BEGIN

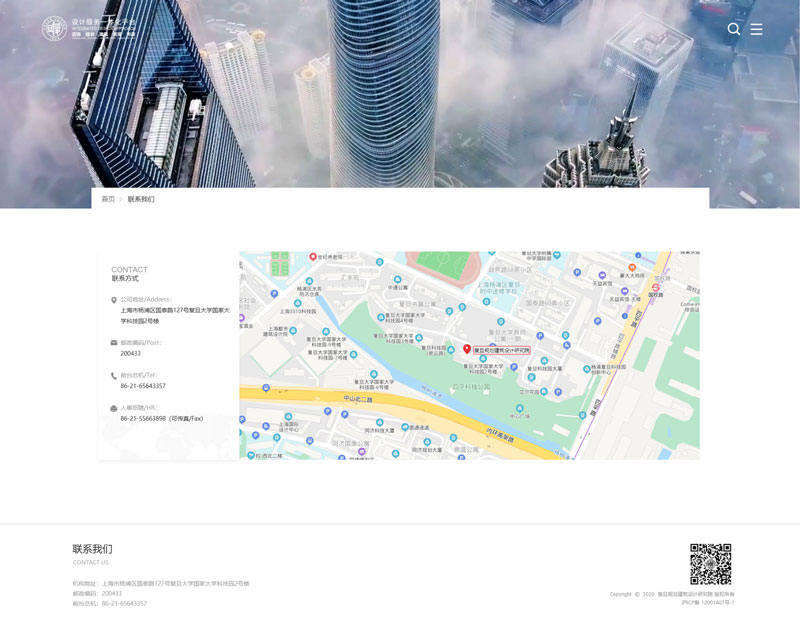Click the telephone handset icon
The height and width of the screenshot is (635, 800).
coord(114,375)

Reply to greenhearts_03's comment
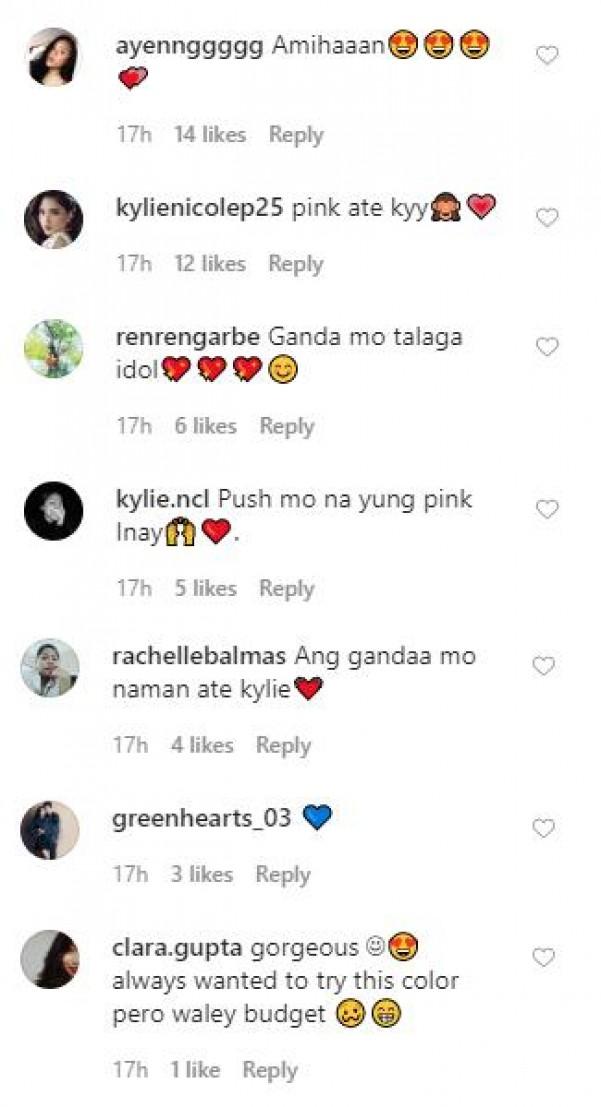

END
BEGIN

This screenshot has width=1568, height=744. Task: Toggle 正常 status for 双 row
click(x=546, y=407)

END

— PROMPT —
Swap "Toggle" for "Change" and repeat the listing lines with nothing else altered. Begin at the line that contains "This screenshot has" and stop after the line that contains "click(x=546, y=407)".

— THE SOLUTION —
This screenshot has width=1568, height=744. Task: Change 正常 status for 双 row
click(x=546, y=407)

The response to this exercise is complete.